» DATA TO USE:
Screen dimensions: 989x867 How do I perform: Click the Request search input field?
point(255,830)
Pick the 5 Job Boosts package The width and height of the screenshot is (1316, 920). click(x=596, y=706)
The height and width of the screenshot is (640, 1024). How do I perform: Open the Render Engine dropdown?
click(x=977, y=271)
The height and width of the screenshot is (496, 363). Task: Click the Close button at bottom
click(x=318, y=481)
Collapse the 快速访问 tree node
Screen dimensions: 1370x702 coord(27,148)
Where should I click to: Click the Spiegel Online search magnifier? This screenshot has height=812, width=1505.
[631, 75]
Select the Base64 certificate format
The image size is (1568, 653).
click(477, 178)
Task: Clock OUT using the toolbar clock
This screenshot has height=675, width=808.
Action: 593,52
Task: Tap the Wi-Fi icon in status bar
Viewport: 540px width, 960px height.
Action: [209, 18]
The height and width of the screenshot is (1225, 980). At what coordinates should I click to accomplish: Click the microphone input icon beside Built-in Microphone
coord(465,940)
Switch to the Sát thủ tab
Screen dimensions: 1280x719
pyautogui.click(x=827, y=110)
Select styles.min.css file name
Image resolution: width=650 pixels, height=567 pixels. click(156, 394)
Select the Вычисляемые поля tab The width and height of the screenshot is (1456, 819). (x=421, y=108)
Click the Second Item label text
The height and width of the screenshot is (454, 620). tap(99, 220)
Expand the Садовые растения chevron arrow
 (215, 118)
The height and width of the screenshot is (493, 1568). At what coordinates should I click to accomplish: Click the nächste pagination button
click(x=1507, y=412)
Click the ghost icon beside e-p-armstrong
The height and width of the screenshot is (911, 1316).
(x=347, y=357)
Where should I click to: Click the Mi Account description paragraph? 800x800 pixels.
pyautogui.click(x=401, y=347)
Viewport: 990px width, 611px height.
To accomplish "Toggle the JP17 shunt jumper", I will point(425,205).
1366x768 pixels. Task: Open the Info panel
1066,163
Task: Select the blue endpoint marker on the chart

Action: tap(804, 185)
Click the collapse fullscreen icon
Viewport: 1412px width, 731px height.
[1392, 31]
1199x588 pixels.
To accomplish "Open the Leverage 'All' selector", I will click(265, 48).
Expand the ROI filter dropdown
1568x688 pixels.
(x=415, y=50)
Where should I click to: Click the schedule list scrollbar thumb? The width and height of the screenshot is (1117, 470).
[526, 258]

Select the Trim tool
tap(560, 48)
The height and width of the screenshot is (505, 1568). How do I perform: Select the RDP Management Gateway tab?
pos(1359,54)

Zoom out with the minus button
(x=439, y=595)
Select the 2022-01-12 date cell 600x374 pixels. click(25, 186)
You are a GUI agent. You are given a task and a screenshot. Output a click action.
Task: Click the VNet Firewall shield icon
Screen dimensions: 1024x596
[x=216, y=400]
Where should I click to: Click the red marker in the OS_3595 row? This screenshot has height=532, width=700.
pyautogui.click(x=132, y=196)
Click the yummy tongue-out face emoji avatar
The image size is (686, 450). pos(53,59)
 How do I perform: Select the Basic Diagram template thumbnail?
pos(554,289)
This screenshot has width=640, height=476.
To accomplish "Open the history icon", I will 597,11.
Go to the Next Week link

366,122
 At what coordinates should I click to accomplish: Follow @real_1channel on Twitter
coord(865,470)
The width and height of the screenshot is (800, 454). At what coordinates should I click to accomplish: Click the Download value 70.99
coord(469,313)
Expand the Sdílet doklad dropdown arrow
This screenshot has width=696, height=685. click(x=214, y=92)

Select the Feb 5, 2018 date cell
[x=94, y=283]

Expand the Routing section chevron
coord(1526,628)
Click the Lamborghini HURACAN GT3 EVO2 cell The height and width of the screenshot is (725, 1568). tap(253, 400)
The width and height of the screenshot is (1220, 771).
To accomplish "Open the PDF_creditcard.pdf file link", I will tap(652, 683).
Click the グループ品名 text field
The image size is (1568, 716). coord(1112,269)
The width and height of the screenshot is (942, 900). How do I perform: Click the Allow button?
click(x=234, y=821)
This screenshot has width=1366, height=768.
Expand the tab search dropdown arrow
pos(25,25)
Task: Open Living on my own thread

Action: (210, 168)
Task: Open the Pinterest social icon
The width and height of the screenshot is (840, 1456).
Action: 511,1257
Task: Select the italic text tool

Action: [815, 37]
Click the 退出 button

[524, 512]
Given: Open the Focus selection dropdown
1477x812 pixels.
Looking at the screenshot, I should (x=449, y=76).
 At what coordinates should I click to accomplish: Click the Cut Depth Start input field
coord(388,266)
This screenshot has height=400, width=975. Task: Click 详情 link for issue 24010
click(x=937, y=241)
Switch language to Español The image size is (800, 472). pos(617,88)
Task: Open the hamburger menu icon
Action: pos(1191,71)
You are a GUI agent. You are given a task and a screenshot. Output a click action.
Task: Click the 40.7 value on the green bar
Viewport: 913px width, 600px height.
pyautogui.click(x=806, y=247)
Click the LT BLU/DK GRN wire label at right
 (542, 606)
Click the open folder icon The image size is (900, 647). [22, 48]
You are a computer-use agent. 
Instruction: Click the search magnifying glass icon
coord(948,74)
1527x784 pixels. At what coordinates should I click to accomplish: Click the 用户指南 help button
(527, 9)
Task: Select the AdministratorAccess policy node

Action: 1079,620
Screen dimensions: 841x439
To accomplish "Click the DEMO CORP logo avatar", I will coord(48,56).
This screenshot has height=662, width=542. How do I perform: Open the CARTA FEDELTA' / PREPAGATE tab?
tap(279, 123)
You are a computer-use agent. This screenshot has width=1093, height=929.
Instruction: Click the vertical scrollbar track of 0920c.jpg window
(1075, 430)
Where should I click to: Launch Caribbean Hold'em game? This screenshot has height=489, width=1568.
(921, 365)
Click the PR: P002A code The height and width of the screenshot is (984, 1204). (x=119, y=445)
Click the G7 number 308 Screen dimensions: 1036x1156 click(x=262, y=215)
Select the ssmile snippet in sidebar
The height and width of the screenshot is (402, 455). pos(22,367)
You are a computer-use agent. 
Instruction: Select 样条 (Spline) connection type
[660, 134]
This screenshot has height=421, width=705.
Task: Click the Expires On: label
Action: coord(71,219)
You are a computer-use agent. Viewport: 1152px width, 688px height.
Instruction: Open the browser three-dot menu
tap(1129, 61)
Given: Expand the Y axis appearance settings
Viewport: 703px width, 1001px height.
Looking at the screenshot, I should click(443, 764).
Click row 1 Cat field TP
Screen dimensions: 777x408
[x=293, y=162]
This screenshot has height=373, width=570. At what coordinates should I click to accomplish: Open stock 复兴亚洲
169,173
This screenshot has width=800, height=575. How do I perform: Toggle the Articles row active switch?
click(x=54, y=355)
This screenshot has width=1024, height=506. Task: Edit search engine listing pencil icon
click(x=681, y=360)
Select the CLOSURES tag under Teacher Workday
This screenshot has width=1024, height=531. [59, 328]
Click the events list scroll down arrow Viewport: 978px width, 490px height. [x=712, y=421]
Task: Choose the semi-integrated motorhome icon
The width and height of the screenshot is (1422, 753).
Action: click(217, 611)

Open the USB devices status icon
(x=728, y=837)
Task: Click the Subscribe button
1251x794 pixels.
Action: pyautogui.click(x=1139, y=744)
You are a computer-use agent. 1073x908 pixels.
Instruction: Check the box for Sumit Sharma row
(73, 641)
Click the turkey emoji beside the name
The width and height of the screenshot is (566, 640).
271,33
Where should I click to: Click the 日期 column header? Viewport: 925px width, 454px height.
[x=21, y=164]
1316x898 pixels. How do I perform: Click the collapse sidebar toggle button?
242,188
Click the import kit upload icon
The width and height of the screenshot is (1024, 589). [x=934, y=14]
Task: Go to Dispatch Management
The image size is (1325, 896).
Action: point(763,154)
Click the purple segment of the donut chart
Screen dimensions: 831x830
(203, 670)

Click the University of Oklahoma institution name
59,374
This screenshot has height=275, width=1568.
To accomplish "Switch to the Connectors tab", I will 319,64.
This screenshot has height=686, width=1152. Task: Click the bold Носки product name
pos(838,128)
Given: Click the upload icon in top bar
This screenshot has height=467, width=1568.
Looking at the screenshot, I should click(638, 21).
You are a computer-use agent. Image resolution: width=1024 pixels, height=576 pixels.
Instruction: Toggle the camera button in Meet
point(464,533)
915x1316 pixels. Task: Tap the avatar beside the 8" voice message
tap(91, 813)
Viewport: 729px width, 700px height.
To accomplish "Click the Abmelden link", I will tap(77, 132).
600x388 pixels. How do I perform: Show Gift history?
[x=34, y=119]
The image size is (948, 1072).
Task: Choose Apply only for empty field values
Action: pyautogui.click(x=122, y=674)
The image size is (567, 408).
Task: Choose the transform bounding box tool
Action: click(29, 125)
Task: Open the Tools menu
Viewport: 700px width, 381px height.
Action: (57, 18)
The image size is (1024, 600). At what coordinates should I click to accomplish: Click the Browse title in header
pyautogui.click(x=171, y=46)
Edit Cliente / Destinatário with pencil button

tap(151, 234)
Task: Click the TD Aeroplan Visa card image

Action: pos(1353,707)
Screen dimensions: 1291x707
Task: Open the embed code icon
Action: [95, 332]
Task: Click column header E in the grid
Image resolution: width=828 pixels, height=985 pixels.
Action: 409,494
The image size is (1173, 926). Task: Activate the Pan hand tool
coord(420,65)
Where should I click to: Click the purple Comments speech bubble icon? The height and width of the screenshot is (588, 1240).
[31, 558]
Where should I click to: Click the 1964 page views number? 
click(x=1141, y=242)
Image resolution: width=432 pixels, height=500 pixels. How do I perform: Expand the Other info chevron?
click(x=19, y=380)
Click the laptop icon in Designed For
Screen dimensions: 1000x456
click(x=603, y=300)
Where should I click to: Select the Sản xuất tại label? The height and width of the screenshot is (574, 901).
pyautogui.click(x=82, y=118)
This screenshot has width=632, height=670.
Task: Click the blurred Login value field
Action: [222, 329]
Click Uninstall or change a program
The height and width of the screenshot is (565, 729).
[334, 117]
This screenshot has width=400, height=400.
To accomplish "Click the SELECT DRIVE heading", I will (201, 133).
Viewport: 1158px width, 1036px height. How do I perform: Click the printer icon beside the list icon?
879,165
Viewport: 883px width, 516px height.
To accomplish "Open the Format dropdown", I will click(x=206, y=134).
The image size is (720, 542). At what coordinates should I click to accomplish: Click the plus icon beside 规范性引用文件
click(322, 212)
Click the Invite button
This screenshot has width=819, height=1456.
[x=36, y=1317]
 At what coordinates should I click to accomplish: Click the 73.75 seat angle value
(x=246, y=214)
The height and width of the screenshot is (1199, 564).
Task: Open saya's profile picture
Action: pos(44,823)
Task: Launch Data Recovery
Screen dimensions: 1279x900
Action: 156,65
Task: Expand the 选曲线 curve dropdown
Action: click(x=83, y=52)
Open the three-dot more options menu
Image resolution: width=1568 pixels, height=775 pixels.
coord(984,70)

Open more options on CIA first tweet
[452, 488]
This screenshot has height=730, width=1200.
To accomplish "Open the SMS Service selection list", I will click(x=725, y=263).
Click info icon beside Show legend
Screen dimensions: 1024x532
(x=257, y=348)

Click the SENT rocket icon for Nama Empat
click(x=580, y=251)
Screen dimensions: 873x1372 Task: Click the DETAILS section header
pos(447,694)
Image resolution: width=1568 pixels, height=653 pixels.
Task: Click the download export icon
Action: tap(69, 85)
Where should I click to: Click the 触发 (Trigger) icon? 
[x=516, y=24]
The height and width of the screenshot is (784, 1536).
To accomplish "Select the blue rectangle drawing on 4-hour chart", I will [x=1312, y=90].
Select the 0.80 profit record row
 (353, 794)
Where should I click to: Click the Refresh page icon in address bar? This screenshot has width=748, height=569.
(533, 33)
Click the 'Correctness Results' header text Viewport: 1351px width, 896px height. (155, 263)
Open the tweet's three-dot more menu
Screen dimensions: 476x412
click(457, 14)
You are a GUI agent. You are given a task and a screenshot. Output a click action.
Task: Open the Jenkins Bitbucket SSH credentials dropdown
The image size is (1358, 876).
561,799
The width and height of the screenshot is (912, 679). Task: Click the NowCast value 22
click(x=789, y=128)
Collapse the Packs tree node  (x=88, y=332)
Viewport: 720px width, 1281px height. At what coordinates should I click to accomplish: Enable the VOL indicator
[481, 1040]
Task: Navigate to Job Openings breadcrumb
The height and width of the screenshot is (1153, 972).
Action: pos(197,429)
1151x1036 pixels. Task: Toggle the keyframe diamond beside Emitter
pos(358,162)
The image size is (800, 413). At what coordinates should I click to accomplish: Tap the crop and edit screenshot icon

» WORK INSTRUCTION: Within the material, count each line that includes the word "computer", and give the total by itself.

» REPLY: 6